### Text provided:
+-------+

As a particular example, Microsoft Azure Attestation and Intel Trust Authority generate attestation results in the form of JSON Web Tokens (JWTs). As another example, Intel Attestation Service generates the attestation result as a JSON report.

Attester

In the context of remote attestation, the attester produces believable information about itself (attestation evidence) to enable a remote peer (relying party) to decide whether to consider that attester a trustworthy peer. The evidence contains attestation claims that describe the attester’s integrity and trustworthiness, as well as the signature that proves the claims.

Different protocols specify different routes for the relying party to receive attestation evidence, see passport model and background check model.

In Gramine, the Gramine SGX enclave serves the role of attester. The enclave generates the attestation evidence (SGX quote plus additional attestation claims) and sends it either directly to the verifier or to the relying party, which then will forward it to the verifier.

Attestation claim

In the context of remote attestation, the attestation claim is a machine-readable assertion about an attester, which describes security-relevant properties, attributes or identifiers that can be included in attestation evidence, attestation endorsement, attestation result or attestation policy.

Common examples of attestation claims might include the hash of an SGX enclave’s address space contents at the start of execution, or the firmware version installed on the CPU at execution time.

As a particular example, an Intel SGX quote (attestation evidence) contains an attestation claim MRENCLAVE = <SHA256 hash of initial enclave state>. Similarly, an attestation policy installed in e.g. Microsoft Azure Attestation (verifier) may contain a claim MRENCLAVE = <expected SHA256 hash of initial enclave state>. Finally, an attestation result from Microsoft Azure Attestation may contain a claim IS_MRENCLAVE_EXPECTED = true|false.

Background check model
Background check attestation model

Attestation protocols can be grouped by which party the attester relays attestation evidence from the TEE to; in all protocols, the attestation evidence eventually finds its way to the relying party. In the background check model, the attester sends attestation evidence to the relying party, which then forwards the attestation evidence to the verifier. In other words, the relying party performs the background check on the attester.

In contrast, in the passport model, the attester sends attestation evidence to the verifier.

Gramine supports the background check model.

Data Center Attestation Primitives
DCAP

A software infrastructure provided by Intel as a reference implementation for the new ECDSA/PCS-based remote attestation. Relies on the Flexible Launch Control hardware feature.

+-------+

### Recorded data:
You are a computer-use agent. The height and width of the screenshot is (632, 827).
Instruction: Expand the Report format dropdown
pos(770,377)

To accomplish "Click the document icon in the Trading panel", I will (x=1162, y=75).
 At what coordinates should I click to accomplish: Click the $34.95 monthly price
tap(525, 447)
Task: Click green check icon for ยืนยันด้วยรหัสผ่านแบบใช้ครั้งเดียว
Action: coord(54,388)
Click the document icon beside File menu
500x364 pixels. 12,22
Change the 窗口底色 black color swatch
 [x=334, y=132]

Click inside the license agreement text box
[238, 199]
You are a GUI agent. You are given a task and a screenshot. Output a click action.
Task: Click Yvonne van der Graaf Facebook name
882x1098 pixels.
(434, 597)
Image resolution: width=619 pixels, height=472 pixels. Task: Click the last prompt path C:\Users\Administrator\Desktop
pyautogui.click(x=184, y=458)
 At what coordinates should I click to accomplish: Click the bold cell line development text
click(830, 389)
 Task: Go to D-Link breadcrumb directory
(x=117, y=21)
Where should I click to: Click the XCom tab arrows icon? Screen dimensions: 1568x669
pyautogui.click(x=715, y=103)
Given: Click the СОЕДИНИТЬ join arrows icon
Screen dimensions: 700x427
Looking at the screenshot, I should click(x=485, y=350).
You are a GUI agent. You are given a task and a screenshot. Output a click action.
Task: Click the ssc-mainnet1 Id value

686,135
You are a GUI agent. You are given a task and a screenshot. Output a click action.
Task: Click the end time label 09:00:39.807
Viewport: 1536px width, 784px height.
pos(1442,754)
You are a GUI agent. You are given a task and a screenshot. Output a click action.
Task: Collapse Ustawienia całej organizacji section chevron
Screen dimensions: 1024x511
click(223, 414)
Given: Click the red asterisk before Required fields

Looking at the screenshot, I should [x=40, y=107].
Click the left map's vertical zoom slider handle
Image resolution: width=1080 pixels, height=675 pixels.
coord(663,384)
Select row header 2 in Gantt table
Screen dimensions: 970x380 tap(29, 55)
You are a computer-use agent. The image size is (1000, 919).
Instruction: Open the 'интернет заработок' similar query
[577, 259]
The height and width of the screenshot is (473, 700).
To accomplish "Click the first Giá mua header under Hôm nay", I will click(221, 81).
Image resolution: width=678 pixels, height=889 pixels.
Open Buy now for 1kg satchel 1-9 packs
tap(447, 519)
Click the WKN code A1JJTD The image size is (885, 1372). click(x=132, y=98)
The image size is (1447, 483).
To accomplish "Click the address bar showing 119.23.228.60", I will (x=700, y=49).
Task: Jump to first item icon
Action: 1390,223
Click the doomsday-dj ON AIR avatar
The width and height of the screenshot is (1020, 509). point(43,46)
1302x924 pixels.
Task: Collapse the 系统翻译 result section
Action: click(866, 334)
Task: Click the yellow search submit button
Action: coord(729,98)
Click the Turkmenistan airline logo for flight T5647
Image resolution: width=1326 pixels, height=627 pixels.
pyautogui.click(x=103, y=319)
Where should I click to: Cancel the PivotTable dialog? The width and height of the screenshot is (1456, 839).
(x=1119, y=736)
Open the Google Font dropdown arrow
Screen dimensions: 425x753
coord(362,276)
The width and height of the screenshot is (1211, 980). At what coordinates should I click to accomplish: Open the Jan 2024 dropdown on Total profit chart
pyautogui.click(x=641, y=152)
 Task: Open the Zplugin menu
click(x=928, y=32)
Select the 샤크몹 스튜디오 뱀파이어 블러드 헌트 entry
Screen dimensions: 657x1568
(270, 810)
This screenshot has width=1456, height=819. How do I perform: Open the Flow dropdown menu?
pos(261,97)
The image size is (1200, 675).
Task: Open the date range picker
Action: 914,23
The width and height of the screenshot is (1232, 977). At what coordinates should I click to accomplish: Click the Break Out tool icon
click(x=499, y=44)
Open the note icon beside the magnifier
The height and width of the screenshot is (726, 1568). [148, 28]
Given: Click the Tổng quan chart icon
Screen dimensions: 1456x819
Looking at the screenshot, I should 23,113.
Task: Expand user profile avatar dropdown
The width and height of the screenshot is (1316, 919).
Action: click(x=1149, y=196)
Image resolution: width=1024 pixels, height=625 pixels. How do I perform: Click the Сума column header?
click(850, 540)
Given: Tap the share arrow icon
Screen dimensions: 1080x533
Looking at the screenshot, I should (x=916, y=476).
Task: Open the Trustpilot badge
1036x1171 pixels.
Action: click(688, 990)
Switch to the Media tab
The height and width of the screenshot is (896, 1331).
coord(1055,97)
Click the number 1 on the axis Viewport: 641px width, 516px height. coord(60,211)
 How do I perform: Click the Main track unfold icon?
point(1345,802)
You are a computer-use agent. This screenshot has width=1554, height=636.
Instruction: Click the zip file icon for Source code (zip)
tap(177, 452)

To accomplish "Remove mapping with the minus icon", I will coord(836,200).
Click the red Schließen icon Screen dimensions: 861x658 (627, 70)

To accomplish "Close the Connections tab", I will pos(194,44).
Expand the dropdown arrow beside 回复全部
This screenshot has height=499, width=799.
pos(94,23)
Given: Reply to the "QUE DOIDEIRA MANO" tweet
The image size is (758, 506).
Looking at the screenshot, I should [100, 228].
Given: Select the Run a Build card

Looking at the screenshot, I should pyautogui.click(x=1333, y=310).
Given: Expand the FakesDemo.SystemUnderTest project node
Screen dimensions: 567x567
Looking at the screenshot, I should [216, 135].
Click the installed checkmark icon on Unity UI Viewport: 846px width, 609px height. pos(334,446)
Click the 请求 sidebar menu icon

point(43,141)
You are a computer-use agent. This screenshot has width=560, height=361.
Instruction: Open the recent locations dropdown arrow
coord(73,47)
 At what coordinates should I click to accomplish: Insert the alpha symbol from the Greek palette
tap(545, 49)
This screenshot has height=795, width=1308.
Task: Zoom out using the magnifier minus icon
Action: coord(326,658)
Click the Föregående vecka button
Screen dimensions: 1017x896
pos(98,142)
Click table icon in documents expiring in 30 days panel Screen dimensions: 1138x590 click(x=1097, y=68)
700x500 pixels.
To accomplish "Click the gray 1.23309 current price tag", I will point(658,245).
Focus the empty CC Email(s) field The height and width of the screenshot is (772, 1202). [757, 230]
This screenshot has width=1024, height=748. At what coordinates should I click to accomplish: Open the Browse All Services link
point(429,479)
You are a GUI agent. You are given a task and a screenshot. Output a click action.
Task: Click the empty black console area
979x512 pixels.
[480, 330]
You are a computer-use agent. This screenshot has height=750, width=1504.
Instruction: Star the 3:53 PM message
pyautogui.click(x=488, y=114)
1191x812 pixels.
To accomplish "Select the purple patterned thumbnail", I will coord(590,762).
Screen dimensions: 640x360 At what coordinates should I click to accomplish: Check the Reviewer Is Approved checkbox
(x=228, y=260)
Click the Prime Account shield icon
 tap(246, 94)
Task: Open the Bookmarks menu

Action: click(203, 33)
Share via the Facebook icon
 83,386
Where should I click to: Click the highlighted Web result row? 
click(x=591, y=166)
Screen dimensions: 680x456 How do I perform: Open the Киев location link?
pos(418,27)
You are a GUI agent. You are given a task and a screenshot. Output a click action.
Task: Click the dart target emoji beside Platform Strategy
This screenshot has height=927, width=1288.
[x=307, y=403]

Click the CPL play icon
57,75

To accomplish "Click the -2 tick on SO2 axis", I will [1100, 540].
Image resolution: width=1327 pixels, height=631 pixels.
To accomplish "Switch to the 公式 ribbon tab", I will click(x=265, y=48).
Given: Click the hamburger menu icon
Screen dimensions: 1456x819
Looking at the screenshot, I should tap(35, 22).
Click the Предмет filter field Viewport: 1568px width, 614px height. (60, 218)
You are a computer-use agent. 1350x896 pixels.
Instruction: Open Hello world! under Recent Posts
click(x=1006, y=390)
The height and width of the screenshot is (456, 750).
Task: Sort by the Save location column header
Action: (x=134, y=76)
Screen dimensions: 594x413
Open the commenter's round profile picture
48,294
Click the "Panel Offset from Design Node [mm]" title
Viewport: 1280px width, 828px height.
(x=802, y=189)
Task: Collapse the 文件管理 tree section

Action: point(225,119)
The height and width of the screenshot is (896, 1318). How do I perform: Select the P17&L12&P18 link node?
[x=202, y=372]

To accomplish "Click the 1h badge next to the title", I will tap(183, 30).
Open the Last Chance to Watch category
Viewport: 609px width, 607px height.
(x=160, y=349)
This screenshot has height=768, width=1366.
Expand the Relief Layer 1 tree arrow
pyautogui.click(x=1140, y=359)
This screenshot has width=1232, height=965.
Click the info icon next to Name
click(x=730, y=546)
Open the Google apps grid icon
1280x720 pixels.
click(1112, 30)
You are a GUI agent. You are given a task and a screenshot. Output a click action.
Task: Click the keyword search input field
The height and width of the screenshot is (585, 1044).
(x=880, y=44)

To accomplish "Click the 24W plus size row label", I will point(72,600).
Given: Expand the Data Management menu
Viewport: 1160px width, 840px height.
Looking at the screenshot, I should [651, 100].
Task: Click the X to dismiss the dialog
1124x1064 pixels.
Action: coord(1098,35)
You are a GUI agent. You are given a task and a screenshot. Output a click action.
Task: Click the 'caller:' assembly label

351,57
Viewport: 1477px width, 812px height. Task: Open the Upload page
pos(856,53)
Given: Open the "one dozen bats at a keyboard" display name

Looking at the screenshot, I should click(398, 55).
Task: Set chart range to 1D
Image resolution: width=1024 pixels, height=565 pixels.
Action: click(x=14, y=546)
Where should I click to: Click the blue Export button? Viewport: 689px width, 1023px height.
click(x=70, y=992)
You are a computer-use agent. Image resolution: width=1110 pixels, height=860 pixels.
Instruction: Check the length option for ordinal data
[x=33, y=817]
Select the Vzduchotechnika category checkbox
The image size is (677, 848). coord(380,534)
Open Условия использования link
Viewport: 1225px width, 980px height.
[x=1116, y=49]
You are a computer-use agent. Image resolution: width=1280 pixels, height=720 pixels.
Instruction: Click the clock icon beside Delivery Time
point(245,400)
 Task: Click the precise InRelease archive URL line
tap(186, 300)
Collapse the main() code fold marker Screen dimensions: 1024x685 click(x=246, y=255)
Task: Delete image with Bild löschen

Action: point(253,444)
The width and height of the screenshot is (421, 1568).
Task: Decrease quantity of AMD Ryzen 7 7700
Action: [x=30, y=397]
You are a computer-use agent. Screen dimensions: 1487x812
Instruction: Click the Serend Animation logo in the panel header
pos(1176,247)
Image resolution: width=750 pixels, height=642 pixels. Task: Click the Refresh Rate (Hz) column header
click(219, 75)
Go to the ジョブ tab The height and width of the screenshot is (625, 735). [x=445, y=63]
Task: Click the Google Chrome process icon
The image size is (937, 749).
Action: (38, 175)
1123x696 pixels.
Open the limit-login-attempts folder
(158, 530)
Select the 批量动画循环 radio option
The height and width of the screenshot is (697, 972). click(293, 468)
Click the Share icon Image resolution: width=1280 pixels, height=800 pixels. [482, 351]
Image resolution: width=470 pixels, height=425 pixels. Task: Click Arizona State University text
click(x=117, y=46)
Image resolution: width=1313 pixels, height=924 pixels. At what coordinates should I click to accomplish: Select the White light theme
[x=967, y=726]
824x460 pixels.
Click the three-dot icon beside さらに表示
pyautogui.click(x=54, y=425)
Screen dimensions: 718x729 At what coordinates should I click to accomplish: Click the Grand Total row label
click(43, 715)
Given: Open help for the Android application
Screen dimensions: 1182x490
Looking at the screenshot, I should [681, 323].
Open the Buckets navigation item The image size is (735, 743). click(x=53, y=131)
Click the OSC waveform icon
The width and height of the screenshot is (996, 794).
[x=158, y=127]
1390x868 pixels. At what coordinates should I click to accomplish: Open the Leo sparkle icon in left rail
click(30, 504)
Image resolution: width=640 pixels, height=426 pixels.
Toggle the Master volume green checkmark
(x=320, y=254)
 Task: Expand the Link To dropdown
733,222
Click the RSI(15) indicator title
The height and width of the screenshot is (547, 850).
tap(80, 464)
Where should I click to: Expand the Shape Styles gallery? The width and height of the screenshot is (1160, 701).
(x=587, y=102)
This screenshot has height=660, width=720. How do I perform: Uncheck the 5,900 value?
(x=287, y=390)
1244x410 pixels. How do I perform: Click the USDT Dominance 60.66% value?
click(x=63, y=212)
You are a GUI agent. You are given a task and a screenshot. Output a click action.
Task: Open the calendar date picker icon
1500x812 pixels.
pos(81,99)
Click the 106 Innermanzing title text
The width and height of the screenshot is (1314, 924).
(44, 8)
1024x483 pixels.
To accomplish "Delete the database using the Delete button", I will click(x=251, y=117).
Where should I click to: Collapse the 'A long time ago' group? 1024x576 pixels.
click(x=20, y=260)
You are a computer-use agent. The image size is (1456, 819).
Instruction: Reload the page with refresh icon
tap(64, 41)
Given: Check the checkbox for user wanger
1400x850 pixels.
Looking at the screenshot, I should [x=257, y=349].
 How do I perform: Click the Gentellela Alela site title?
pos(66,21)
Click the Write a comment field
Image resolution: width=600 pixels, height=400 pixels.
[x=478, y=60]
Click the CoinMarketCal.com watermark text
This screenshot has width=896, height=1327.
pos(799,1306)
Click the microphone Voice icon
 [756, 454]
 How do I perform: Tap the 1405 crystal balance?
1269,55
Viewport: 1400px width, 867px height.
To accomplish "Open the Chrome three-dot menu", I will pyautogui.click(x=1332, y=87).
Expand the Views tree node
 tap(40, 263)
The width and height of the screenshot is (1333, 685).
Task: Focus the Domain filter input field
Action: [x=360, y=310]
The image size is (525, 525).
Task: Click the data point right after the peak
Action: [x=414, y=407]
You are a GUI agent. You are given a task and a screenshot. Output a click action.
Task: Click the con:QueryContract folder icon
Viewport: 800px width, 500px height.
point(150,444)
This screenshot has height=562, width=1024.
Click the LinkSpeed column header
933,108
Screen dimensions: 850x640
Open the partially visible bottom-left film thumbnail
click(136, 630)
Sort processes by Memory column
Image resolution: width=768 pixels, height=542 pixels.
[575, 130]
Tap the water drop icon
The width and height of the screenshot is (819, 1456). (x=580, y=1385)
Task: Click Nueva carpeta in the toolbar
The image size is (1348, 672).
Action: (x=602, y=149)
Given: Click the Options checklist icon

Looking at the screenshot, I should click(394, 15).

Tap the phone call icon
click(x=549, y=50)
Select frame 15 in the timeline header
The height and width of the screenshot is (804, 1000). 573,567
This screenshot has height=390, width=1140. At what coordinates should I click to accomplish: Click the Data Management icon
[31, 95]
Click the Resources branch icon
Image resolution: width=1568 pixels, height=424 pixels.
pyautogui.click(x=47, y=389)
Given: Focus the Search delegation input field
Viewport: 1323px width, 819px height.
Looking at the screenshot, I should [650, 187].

+-------+

### Request:
According to the remote attestation text, what does the relying party do with the attestation evidence it receives from the attester in the background check model?

### Solution to the exercise:
It forwards the attestation evidence to the verifier.